The commissioners Wednesday passed new zoning regulations designed to keep the business offices out of residential neighborhoods.
Chuck Pulsipher, the county's zoning administrator, said the concern is that these offices bring crime into residential areas. Metro Police, he said, believe the offices serve as magnets for robberies, loitering and shootings.
Police have argued that such outcall services, which involve sending a dancer or model to a person's room or home, are nearly always fronts for prostitution. Hundreds of such services operate in the Las Vegas Valley and most are based in the unincorporated county.
The rule passed Wednesday requires the business offices to be at least 1,500 feet from homes, libraries, churches, parks, playgrounds and day care facilities.
The rule, which received unanimous support from the commission, was championed by Commissioner Erin Kenny.
"It's another step toward keeping our neighborhoods and our community the best that it can be," Kenny said.
American Civil Liberties Union attorney Allen Lichtenstein, however, gave the new regulation a scathing review. He said it may encourage the new offices to move into industrial areas.
"This is just one more example of a lot of grandstanding by politicians that doesn't really matter," he said.

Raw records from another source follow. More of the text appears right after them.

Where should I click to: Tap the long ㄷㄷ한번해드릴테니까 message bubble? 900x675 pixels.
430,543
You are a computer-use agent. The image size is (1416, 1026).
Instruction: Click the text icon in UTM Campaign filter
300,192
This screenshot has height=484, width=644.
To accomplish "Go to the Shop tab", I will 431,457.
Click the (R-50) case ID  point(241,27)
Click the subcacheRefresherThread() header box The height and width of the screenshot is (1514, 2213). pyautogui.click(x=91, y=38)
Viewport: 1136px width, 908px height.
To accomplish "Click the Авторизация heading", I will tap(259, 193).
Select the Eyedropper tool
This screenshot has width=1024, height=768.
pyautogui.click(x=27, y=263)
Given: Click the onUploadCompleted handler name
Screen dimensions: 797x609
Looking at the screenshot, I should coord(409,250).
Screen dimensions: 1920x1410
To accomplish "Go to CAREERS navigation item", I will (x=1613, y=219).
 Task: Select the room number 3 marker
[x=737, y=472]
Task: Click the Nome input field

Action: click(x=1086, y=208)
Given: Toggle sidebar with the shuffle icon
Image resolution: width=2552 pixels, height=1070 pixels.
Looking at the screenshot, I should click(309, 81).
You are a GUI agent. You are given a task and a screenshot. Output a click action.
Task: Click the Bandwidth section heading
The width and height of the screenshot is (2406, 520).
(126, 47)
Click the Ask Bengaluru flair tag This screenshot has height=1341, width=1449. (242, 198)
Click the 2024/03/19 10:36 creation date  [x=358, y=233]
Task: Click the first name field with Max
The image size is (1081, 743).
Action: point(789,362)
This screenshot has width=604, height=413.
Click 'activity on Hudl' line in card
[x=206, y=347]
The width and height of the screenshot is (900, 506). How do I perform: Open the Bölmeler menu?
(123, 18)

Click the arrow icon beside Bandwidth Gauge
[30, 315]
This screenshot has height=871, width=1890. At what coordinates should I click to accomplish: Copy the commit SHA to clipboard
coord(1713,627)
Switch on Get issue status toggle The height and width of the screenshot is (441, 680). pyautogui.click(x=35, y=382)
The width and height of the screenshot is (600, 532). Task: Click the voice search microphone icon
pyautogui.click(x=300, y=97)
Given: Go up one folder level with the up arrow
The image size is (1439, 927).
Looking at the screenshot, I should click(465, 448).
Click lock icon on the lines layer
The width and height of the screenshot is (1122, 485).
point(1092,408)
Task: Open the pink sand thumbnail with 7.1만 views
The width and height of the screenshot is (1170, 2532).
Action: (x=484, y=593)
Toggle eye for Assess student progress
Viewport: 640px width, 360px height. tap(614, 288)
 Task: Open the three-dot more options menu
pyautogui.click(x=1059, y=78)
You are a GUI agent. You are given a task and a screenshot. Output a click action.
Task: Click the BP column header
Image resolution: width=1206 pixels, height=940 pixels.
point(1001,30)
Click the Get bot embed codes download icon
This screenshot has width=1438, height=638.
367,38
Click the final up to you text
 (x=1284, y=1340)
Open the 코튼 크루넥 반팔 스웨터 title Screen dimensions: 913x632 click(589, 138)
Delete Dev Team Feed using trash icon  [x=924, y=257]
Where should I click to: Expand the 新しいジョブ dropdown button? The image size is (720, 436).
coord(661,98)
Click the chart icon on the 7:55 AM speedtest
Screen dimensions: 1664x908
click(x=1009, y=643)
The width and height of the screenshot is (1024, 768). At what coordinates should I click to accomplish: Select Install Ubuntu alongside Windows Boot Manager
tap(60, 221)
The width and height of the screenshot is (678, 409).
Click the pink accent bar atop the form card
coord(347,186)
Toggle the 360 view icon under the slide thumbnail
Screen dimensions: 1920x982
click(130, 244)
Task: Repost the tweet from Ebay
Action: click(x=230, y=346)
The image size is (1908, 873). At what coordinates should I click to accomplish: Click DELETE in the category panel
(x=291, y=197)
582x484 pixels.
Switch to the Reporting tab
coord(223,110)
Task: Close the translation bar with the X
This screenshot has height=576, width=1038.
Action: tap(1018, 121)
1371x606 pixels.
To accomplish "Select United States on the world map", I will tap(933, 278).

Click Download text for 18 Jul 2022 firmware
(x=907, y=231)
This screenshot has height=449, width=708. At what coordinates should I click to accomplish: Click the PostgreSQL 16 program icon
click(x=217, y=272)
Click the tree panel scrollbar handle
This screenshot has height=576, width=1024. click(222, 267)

A legal challenge would throw the rule out, Lichtenstein said, noting that the federal Supreme Court has ruled that outcall dancing is a protected form of free speech.
Zoning rules can only be applied "on the showing of the government that there are negative secondary effects," which he predicted wouldn't work.
The offices for the businesses are usually little more than places to sign checks and receive phone calls. The dancers themselves often don't even visit the offices, outcall operators have said.
"Very clearly the standards that are required for other adult businesses do not apply when you're just talking about an office," he said.
Lichtenstein said, however, that potential operators may simply avoid a lawsuit and find offices that meet the zoning requirement.
Kenny, however, said she believes the zoning rule would stand up in court. The zoning rule doesn't threaten free-speech rights, but simply moves the offices out of residential areas, she said.
Pulsipher and Kenny said the need for the rule is demonstrated by a dramatic increase in the number of outcall-related arrests, many for prostitution, made by Metro during the past year.
Arrests were up 89 percent and totaled 270, Pulsipher said.
The city of Las Vegas in March passed a law that prohibits the offices from locating within 500 feet of homes and 1,500 feet from churches, parks or schools.